● **Your instructions**: Output all records precisely as written.

=== Records supplied ===

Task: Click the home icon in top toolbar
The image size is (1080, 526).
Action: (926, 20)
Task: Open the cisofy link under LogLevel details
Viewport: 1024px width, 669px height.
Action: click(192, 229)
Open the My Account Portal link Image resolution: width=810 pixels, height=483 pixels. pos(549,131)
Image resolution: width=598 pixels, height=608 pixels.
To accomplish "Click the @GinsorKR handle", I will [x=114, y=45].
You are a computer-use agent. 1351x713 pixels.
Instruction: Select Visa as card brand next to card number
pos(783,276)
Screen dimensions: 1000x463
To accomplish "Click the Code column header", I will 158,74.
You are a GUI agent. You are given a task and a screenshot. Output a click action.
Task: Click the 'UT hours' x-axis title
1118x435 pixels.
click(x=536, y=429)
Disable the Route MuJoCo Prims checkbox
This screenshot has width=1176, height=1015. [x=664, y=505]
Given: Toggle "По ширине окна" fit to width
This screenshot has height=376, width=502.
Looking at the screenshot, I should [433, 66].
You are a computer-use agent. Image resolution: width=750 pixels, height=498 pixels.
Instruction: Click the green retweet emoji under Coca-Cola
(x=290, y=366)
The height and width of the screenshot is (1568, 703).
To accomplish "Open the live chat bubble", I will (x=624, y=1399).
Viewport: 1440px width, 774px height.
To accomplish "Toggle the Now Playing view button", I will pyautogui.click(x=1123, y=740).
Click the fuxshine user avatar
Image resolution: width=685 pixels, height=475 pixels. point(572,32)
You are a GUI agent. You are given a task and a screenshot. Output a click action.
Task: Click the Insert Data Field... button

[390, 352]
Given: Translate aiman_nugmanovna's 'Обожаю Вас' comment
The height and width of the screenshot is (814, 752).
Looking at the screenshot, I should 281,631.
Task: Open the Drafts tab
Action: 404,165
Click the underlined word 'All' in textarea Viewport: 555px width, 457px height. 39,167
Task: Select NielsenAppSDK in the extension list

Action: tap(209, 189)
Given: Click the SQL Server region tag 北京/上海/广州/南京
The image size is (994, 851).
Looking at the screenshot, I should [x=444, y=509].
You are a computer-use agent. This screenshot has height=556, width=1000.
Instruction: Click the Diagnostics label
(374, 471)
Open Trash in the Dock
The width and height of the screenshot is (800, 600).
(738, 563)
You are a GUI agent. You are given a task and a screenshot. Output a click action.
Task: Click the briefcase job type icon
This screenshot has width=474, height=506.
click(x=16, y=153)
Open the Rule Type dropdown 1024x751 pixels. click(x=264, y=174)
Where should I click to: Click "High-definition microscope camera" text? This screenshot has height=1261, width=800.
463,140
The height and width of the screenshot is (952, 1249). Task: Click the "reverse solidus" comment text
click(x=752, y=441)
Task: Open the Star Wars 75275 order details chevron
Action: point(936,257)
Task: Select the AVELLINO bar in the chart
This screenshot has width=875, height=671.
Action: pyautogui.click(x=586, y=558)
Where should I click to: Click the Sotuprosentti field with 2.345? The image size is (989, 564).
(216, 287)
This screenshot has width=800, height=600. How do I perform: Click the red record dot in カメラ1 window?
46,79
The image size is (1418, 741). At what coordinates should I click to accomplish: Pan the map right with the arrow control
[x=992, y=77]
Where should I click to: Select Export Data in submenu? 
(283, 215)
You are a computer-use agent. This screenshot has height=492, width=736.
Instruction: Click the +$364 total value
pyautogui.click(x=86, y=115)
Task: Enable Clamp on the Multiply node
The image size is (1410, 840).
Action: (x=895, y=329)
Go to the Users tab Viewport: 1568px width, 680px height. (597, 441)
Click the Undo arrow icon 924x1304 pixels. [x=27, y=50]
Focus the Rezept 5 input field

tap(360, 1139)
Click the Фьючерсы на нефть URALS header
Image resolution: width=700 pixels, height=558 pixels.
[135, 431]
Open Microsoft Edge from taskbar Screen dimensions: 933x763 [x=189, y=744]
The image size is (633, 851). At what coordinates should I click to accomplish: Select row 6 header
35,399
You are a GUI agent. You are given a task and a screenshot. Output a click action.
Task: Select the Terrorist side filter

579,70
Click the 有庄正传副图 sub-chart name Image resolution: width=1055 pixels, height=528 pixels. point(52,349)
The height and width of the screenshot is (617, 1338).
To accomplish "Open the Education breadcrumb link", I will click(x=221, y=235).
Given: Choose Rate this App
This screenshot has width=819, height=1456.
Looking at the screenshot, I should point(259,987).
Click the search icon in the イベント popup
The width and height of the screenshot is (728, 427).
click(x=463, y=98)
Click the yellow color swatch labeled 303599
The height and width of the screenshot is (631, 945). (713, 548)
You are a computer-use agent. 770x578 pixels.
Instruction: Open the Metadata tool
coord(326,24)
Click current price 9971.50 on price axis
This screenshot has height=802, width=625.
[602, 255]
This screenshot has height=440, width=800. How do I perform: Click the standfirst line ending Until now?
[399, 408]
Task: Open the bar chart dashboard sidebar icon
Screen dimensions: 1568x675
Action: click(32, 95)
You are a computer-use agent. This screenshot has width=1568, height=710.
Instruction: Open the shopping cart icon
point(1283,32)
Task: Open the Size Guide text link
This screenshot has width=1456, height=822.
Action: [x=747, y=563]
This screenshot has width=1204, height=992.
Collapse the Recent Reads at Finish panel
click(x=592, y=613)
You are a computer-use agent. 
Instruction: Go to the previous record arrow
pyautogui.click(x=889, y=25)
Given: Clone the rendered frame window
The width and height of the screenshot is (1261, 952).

===

● **Reply to the exercise**:
Task: Click the home icon in top toolbar
The image size is (1080, 526).
Action: (926, 20)
Task: Open the cisofy link under LogLevel details
Viewport: 1024px width, 669px height.
Action: click(192, 229)
Open the My Account Portal link Image resolution: width=810 pixels, height=483 pixels. pos(549,131)
Image resolution: width=598 pixels, height=608 pixels.
To accomplish "Click the @GinsorKR handle", I will [x=114, y=45].
You are a computer-use agent. 1351x713 pixels.
Instruction: Select Visa as card brand next to card number
pos(783,276)
Screen dimensions: 1000x463
To accomplish "Click the Code column header", I will 158,74.
You are a GUI agent. You are given a task and a screenshot. Output a click action.
Task: Click the 'UT hours' x-axis title
1118x435 pixels.
click(x=536, y=429)
Disable the Route MuJoCo Prims checkbox
This screenshot has width=1176, height=1015. [x=664, y=505]
Given: Toggle "По ширине окна" fit to width
This screenshot has height=376, width=502.
Looking at the screenshot, I should [433, 66].
You are a computer-use agent. Image resolution: width=750 pixels, height=498 pixels.
Instruction: Click the green retweet emoji under Coca-Cola
(x=290, y=366)
The height and width of the screenshot is (1568, 703).
To accomplish "Open the live chat bubble", I will (x=624, y=1399).
Viewport: 1440px width, 774px height.
To accomplish "Toggle the Now Playing view button", I will pyautogui.click(x=1123, y=740).
Click the fuxshine user avatar
Image resolution: width=685 pixels, height=475 pixels. point(572,32)
You are a GUI agent. You are given a task and a screenshot. Output a click action.
Task: Click the Insert Data Field... button

[390, 352]
Given: Translate aiman_nugmanovna's 'Обожаю Вас' comment
The height and width of the screenshot is (814, 752).
Looking at the screenshot, I should 281,631.
Task: Open the Drafts tab
Action: 404,165
Click the underlined word 'All' in textarea Viewport: 555px width, 457px height. 39,167
Task: Select NielsenAppSDK in the extension list

Action: tap(209, 189)
Given: Click the SQL Server region tag 北京/上海/广州/南京
The image size is (994, 851).
Looking at the screenshot, I should [x=444, y=509].
You are a computer-use agent. This screenshot has height=556, width=1000.
Instruction: Click the Diagnostics label
(374, 471)
Open Trash in the Dock
The width and height of the screenshot is (800, 600).
(738, 563)
You are a GUI agent. You are given a task and a screenshot. Output a click action.
Task: Click the briefcase job type icon
This screenshot has width=474, height=506.
click(x=16, y=153)
Open the Rule Type dropdown 1024x751 pixels. click(x=264, y=174)
Where should I click to: Click "High-definition microscope camera" text? This screenshot has height=1261, width=800.
463,140
The height and width of the screenshot is (952, 1249). Task: Click the "reverse solidus" comment text
click(x=752, y=441)
Task: Open the Star Wars 75275 order details chevron
Action: point(936,257)
Task: Select the AVELLINO bar in the chart
This screenshot has width=875, height=671.
Action: pyautogui.click(x=586, y=558)
Where should I click to: Click the Sotuprosentti field with 2.345? The image size is (989, 564).
(216, 287)
This screenshot has width=800, height=600. How do I perform: Click the red record dot in カメラ1 window?
46,79
The image size is (1418, 741). At what coordinates should I click to accomplish: Pan the map right with the arrow control
[x=992, y=77]
Where should I click to: Select Export Data in submenu? 
(283, 215)
You are a computer-use agent. This screenshot has height=492, width=736.
Instruction: Click the +$364 total value
pyautogui.click(x=86, y=115)
Task: Enable Clamp on the Multiply node
The image size is (1410, 840).
Action: (x=895, y=329)
Go to the Users tab Viewport: 1568px width, 680px height. (597, 441)
Click the Undo arrow icon 924x1304 pixels. [x=27, y=50]
Focus the Rezept 5 input field

tap(360, 1139)
Click the Фьючерсы на нефть URALS header
Image resolution: width=700 pixels, height=558 pixels.
[135, 431]
Open Microsoft Edge from taskbar Screen dimensions: 933x763 [x=189, y=744]
The image size is (633, 851). At what coordinates should I click to accomplish: Select row 6 header
35,399
You are a GUI agent. You are given a task and a screenshot. Output a click action.
Task: Select the Terrorist side filter

579,70
Click the 有庄正传副图 sub-chart name Image resolution: width=1055 pixels, height=528 pixels. point(52,349)
The height and width of the screenshot is (617, 1338).
To accomplish "Open the Education breadcrumb link", I will click(x=221, y=235).
Given: Choose Rate this App
This screenshot has width=819, height=1456.
Looking at the screenshot, I should point(259,987).
Click the search icon in the イベント popup
The width and height of the screenshot is (728, 427).
click(x=463, y=98)
Click the yellow color swatch labeled 303599
The height and width of the screenshot is (631, 945). (713, 548)
You are a computer-use agent. 770x578 pixels.
Instruction: Open the Metadata tool
coord(326,24)
Click current price 9971.50 on price axis
This screenshot has height=802, width=625.
[602, 255]
This screenshot has height=440, width=800. How do I perform: Click the standfirst line ending Until now?
[399, 408]
Task: Open the bar chart dashboard sidebar icon
Screen dimensions: 1568x675
Action: click(32, 95)
You are a computer-use agent. This screenshot has width=1568, height=710.
Instruction: Open the shopping cart icon
point(1283,32)
Task: Open the Size Guide text link
This screenshot has width=1456, height=822.
Action: [x=747, y=563]
This screenshot has width=1204, height=992.
Collapse the Recent Reads at Finish panel
click(x=592, y=613)
You are a computer-use agent. 
Instruction: Go to the previous record arrow
pyautogui.click(x=889, y=25)
Given: Clone the rendered frame window
The width and height of the screenshot is (1261, 952).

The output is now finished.